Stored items
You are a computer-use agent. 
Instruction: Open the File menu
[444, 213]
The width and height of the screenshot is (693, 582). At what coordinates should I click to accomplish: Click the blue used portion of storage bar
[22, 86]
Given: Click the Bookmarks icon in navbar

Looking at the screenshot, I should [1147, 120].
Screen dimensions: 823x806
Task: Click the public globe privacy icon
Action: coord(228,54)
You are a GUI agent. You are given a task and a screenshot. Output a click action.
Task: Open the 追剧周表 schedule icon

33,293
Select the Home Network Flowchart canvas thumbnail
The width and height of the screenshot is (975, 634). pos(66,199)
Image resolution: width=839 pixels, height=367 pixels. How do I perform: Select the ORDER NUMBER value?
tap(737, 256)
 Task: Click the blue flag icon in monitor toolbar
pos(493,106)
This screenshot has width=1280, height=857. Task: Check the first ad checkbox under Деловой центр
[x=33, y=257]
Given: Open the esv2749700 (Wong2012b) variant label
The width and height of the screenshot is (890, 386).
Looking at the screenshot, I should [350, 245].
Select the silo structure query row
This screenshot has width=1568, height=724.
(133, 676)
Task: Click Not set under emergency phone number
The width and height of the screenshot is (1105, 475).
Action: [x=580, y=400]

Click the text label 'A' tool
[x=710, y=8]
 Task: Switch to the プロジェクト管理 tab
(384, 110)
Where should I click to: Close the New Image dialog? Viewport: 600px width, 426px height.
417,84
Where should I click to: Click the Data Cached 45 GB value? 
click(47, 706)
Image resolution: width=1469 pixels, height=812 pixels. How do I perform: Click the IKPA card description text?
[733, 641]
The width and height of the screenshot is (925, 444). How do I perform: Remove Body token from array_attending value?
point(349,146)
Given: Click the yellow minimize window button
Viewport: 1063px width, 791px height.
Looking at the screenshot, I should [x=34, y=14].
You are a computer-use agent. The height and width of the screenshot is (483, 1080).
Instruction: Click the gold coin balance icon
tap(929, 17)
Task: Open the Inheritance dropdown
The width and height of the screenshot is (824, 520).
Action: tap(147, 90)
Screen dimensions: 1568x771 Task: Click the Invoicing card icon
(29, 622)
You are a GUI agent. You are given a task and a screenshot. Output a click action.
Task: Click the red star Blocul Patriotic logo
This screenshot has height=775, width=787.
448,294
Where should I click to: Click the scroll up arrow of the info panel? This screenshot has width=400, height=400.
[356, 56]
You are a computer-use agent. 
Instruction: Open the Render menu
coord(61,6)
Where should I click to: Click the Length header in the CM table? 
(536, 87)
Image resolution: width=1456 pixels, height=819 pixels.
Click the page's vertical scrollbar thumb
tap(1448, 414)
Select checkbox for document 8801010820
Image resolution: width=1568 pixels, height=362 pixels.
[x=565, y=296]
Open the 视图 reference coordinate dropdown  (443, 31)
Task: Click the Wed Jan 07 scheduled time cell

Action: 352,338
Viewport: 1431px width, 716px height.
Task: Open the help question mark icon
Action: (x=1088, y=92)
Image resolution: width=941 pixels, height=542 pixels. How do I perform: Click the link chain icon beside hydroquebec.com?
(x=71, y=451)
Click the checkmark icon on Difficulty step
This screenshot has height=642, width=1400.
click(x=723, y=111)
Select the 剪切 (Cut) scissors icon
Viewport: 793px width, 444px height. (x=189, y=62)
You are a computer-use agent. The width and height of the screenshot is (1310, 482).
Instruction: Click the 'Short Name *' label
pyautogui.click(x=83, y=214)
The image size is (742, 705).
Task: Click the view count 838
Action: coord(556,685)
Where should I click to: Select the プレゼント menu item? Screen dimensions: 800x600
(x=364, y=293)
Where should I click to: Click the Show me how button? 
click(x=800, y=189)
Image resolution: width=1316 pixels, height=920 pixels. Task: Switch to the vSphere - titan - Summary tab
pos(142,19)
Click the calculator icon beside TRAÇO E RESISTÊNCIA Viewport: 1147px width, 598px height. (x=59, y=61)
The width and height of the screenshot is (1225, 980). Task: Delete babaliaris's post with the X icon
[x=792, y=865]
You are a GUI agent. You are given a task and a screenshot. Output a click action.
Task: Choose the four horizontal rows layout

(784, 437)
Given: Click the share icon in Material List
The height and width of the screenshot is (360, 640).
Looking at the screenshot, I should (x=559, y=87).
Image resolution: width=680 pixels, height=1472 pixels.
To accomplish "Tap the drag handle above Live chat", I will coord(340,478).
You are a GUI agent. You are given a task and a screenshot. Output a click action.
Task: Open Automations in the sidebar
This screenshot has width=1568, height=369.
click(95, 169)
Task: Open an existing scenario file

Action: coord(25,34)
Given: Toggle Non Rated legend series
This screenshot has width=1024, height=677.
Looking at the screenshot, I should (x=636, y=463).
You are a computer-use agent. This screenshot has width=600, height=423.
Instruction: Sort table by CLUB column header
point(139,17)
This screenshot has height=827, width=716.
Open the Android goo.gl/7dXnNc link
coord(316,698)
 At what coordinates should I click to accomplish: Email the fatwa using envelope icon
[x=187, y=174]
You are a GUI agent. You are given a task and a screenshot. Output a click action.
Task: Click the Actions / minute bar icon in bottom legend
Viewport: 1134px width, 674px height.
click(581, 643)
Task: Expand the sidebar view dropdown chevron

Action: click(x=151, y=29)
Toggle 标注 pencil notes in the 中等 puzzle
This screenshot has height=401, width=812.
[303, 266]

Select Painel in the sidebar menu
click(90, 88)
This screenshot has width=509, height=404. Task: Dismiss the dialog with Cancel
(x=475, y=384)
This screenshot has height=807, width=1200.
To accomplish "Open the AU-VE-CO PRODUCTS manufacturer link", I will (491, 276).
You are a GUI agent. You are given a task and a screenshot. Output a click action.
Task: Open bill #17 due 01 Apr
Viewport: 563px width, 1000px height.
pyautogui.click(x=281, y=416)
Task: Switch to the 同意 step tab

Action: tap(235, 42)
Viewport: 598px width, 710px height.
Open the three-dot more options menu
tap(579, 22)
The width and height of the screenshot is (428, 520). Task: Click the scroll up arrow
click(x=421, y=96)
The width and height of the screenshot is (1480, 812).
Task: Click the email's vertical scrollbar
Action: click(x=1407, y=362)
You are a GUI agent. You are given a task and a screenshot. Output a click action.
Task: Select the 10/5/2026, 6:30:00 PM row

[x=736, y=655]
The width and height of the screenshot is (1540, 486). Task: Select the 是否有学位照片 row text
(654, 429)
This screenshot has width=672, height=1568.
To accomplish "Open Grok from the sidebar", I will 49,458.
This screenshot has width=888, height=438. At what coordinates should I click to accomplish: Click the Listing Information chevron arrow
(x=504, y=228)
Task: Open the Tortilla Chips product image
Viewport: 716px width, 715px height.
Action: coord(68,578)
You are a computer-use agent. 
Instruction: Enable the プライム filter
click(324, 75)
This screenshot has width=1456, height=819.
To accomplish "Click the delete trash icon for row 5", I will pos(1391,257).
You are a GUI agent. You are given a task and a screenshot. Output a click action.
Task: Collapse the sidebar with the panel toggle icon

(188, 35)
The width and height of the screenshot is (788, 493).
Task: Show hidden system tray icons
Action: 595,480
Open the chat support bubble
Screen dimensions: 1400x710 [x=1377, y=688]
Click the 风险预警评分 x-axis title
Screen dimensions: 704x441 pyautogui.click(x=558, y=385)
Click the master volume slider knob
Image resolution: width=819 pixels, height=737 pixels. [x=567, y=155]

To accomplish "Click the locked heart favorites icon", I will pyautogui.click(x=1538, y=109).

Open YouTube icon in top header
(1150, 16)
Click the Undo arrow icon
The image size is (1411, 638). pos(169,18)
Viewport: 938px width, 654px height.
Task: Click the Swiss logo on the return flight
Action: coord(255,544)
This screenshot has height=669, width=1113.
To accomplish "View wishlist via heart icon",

▶ **Directions**:
Restate the whole of the data exactly.

▶ **Answer**:
You are a computer-use agent. 
Instruction: Open the File menu
[444, 213]
The width and height of the screenshot is (693, 582). At what coordinates should I click to accomplish: Click the blue used portion of storage bar
[22, 86]
Given: Click the Bookmarks icon in navbar

Looking at the screenshot, I should [1147, 120].
Screen dimensions: 823x806
Task: Click the public globe privacy icon
Action: coord(228,54)
You are a GUI agent. You are given a task and a screenshot. Output a click action.
Task: Open the 追剧周表 schedule icon

33,293
Select the Home Network Flowchart canvas thumbnail
The width and height of the screenshot is (975, 634). pos(66,199)
Image resolution: width=839 pixels, height=367 pixels. How do I perform: Select the ORDER NUMBER value?
tap(737, 256)
 Task: Click the blue flag icon in monitor toolbar
pos(493,106)
This screenshot has width=1280, height=857. Task: Check the first ad checkbox under Деловой центр
[x=33, y=257]
Given: Open the esv2749700 (Wong2012b) variant label
The width and height of the screenshot is (890, 386).
Looking at the screenshot, I should [350, 245].
Select the silo structure query row
This screenshot has width=1568, height=724.
(133, 676)
Task: Click Not set under emergency phone number
The width and height of the screenshot is (1105, 475).
Action: [x=580, y=400]

Click the text label 'A' tool
[x=710, y=8]
 Task: Switch to the プロジェクト管理 tab
(384, 110)
Where should I click to: Close the New Image dialog? Viewport: 600px width, 426px height.
417,84
Where should I click to: Click the Data Cached 45 GB value? 
click(47, 706)
Image resolution: width=1469 pixels, height=812 pixels. How do I perform: Click the IKPA card description text?
[733, 641]
The width and height of the screenshot is (925, 444). How do I perform: Remove Body token from array_attending value?
point(349,146)
Given: Click the yellow minimize window button
Viewport: 1063px width, 791px height.
Looking at the screenshot, I should [x=34, y=14].
You are a computer-use agent. The height and width of the screenshot is (483, 1080).
Instruction: Click the gold coin balance icon
tap(929, 17)
Task: Open the Inheritance dropdown
The width and height of the screenshot is (824, 520).
Action: tap(147, 90)
Screen dimensions: 1568x771 Task: Click the Invoicing card icon
(29, 622)
You are a GUI agent. You are given a task and a screenshot. Output a click action.
Task: Click the red star Blocul Patriotic logo
This screenshot has height=775, width=787.
448,294
Where should I click to: Click the scroll up arrow of the info panel? This screenshot has width=400, height=400.
[356, 56]
You are a computer-use agent. 
Instruction: Open the Render menu
coord(61,6)
Where should I click to: Click the Length header in the CM table? 
(536, 87)
Image resolution: width=1456 pixels, height=819 pixels.
Click the page's vertical scrollbar thumb
tap(1448, 414)
Select checkbox for document 8801010820
Image resolution: width=1568 pixels, height=362 pixels.
[x=565, y=296]
Open the 视图 reference coordinate dropdown  (443, 31)
Task: Click the Wed Jan 07 scheduled time cell

Action: 352,338
Viewport: 1431px width, 716px height.
Task: Open the help question mark icon
Action: (x=1088, y=92)
Image resolution: width=941 pixels, height=542 pixels. How do I perform: Click the link chain icon beside hydroquebec.com?
(x=71, y=451)
Click the checkmark icon on Difficulty step
This screenshot has height=642, width=1400.
click(x=723, y=111)
Select the 剪切 (Cut) scissors icon
Viewport: 793px width, 444px height. (x=189, y=62)
You are a computer-use agent. The width and height of the screenshot is (1310, 482).
Instruction: Click the 'Short Name *' label
pyautogui.click(x=83, y=214)
The image size is (742, 705).
Task: Click the view count 838
Action: coord(556,685)
Where should I click to: Select the プレゼント menu item? Screen dimensions: 800x600
(x=364, y=293)
Where should I click to: Click the Show me how button? 
click(x=800, y=189)
Image resolution: width=1316 pixels, height=920 pixels. Task: Switch to the vSphere - titan - Summary tab
pos(142,19)
Click the calculator icon beside TRAÇO E RESISTÊNCIA Viewport: 1147px width, 598px height. (x=59, y=61)
The width and height of the screenshot is (1225, 980). Task: Delete babaliaris's post with the X icon
[x=792, y=865]
You are a GUI agent. You are given a task and a screenshot. Output a click action.
Task: Choose the four horizontal rows layout

(784, 437)
Given: Click the share icon in Material List
The height and width of the screenshot is (360, 640).
Looking at the screenshot, I should (x=559, y=87).
Image resolution: width=680 pixels, height=1472 pixels.
To accomplish "Tap the drag handle above Live chat", I will coord(340,478).
You are a GUI agent. You are given a task and a screenshot. Output a click action.
Task: Open Automations in the sidebar
This screenshot has width=1568, height=369.
click(95, 169)
Task: Open an existing scenario file

Action: coord(25,34)
Given: Toggle Non Rated legend series
This screenshot has width=1024, height=677.
Looking at the screenshot, I should (x=636, y=463).
You are a computer-use agent. This screenshot has width=600, height=423.
Instruction: Sort table by CLUB column header
point(139,17)
This screenshot has height=827, width=716.
Open the Android goo.gl/7dXnNc link
coord(316,698)
 At what coordinates should I click to accomplish: Email the fatwa using envelope icon
[x=187, y=174]
You are a GUI agent. You are given a task and a screenshot. Output a click action.
Task: Click the Actions / minute bar icon in bottom legend
Viewport: 1134px width, 674px height.
click(581, 643)
Task: Expand the sidebar view dropdown chevron

Action: click(x=151, y=29)
Toggle 标注 pencil notes in the 中等 puzzle
This screenshot has height=401, width=812.
[303, 266]

Select Painel in the sidebar menu
click(90, 88)
This screenshot has width=509, height=404. Task: Dismiss the dialog with Cancel
(x=475, y=384)
This screenshot has height=807, width=1200.
To accomplish "Open the AU-VE-CO PRODUCTS manufacturer link", I will (491, 276).
You are a GUI agent. You are given a task and a screenshot. Output a click action.
Task: Open bill #17 due 01 Apr
Viewport: 563px width, 1000px height.
pyautogui.click(x=281, y=416)
Task: Switch to the 同意 step tab

Action: tap(235, 42)
Viewport: 598px width, 710px height.
Open the three-dot more options menu
tap(579, 22)
The width and height of the screenshot is (428, 520). Task: Click the scroll up arrow
click(x=421, y=96)
The width and height of the screenshot is (1480, 812).
Task: Click the email's vertical scrollbar
Action: click(x=1407, y=362)
You are a GUI agent. You are given a task and a screenshot. Output a click action.
Task: Select the 10/5/2026, 6:30:00 PM row

[x=736, y=655]
The width and height of the screenshot is (1540, 486). Task: Select the 是否有学位照片 row text
(654, 429)
This screenshot has width=672, height=1568.
To accomplish "Open Grok from the sidebar", I will 49,458.
This screenshot has width=888, height=438. At what coordinates should I click to accomplish: Click the Listing Information chevron arrow
(x=504, y=228)
Task: Open the Tortilla Chips product image
Viewport: 716px width, 715px height.
Action: coord(68,578)
You are a computer-use agent. 
Instruction: Enable the プライム filter
click(324, 75)
This screenshot has width=1456, height=819.
To accomplish "Click the delete trash icon for row 5", I will pos(1391,257).
You are a GUI agent. You are given a task and a screenshot. Output a click action.
Task: Collapse the sidebar with the panel toggle icon

(188, 35)
The width and height of the screenshot is (788, 493).
Task: Show hidden system tray icons
Action: 595,480
Open the chat support bubble
Screen dimensions: 1400x710 [x=1377, y=688]
Click the 风险预警评分 x-axis title
Screen dimensions: 704x441 pyautogui.click(x=558, y=385)
Click the master volume slider knob
Image resolution: width=819 pixels, height=737 pixels. [x=567, y=155]

To accomplish "Click the locked heart favorites icon", I will pyautogui.click(x=1538, y=109).

Open YouTube icon in top header
(1150, 16)
Click the Undo arrow icon
The image size is (1411, 638). pos(169,18)
Viewport: 938px width, 654px height.
Task: Click the Swiss logo on the return flight
Action: coord(255,544)
This screenshot has height=669, width=1113.
To accomplish "View wishlist via heart icon",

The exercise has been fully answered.